Your setup looks great. is that a pot in the middle?


----------



## AKSkirmish (Jun 24, 2005)

why yes it is bm it is the house to my eel for i have trouble up here finding n e thing he likes.


----------



## MR.FREEZ (Jan 26, 2004)

you need a much bigger tank those clowns get huge


----------



## Joga Bonito (Oct 30, 2004)

wrong forum


----------



## AKSkirmish (Jun 24, 2005)

yeah i know freez,i got my eye on a 180 gal but they want too much for it yet im not giving 2000 for it.I'll wait and if i get it they will get my 125 either way in the futuer they will get a new 125 in a couple of months but there too much too 500 for the tank alone its kinda rediculous prices up here most of you guys are much more fortunate with prices.


----------



## captinmo187 (Oct 19, 2003)

excuse my language but HOLY sh*t 500 for new 125?!?!?! if thats what the LFS are charging u around u place they must be smokin that shiznit, just buy one used on this wonderful site.

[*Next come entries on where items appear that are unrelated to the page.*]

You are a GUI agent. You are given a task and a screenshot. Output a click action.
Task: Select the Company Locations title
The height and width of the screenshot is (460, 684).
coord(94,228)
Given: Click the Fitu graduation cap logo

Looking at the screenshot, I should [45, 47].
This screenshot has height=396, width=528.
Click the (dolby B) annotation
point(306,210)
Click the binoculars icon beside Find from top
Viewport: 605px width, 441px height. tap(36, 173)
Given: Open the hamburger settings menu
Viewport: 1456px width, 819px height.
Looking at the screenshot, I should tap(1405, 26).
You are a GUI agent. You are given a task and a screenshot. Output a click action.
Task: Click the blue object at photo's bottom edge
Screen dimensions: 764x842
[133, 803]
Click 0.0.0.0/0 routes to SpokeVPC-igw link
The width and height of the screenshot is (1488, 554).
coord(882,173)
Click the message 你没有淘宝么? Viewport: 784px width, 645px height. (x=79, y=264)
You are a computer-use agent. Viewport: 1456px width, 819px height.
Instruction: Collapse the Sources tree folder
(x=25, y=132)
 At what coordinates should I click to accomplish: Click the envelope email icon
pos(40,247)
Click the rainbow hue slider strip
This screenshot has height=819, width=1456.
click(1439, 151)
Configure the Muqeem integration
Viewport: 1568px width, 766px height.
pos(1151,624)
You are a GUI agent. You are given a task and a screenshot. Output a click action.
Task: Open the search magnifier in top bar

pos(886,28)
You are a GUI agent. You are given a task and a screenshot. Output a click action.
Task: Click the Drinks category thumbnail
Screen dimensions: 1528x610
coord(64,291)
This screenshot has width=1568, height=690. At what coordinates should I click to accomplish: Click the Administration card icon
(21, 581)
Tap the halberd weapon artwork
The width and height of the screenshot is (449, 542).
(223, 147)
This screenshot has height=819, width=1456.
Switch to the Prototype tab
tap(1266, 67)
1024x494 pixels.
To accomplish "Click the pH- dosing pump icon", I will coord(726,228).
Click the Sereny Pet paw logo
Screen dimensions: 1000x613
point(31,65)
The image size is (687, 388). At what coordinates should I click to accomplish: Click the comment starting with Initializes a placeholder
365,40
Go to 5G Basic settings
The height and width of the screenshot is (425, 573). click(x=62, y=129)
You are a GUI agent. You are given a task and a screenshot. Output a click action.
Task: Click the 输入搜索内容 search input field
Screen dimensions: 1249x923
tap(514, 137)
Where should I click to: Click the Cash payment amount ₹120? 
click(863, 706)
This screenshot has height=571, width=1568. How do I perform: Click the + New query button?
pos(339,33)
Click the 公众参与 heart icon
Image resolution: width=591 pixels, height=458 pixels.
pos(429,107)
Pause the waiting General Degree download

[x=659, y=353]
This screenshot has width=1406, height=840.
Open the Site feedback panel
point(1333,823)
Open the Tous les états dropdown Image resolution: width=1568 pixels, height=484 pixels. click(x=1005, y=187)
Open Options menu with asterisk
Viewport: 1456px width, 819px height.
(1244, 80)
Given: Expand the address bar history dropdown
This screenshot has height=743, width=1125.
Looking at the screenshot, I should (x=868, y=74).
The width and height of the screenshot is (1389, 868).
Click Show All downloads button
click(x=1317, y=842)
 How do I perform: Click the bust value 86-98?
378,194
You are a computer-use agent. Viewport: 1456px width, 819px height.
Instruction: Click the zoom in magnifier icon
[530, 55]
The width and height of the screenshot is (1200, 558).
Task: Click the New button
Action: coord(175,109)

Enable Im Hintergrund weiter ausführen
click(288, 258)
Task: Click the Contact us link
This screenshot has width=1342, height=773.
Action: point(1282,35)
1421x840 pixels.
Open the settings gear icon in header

sweet setup by the way, i had a little clown knife once....... and then i found him folded in half inside the intake of a power head... poor lil guy. but props to u!


----------



## AKSkirmish (Jun 24, 2005)

sh*t yeah thanks for pointing that out henry,sorry guys wasnt thinking obviously please move someone.


----------



## AKSkirmish (Jun 24, 2005)

yeah thanks captain,i love mine he is always active and eats like no other,and i would love to buy a tank from someone on here but the shipping is what gets you.(n e body willing to sell a big tank and eat the shipping,just let me know)lol,its worth a try what can i say.


----------



## captinmo187 (Oct 19, 2003)

shipping big tanks is near impossiable, yet nothing is impossiable if u got the $$$, but if u got ur self a truck and find a tank for sale close by... ROAD TRIP! lol but good luck with whateverz u do.

i drove 3 and 1/2 hours to pickup a 240g acrylic tank with stand and canopy, some asian lady was moving and couldn't bring it with her so she sold it to me for $300 hehe what a steal.


----------



## AKSkirmish (Jun 24, 2005)

unfortunatly i live in alaska yes i said alaska and yes it is hard to find n e decent size tank up here for a reasonable price.


----------



## captinmo187 (Oct 19, 2003)

alaska? ouch, i can see were ur comming from now. good luck with whatever u do tho.


----------



## AKSkirmish (Jun 24, 2005)

thanks guy.


----------



## remyo (Aug 26, 2004)

where are the fish ???


----------



## AKSkirmish (Jun 24, 2005)

the knife is in the far left corner of the tank and the eel is under the house in the center of the tank.


----------



## AKSkirmish (Jun 24, 2005)

wrong forum someone please move.


----------



## Grosse Gurke (Jan 3, 2003)

Moved


----------



## AKSkirmish (Jun 24, 2005)

thanks gg.


----------



## Altuvie631 (Jul 7, 2005)

nice tank


----------



## AKSkirmish (Jun 24, 2005)

thanks altuvie.


----------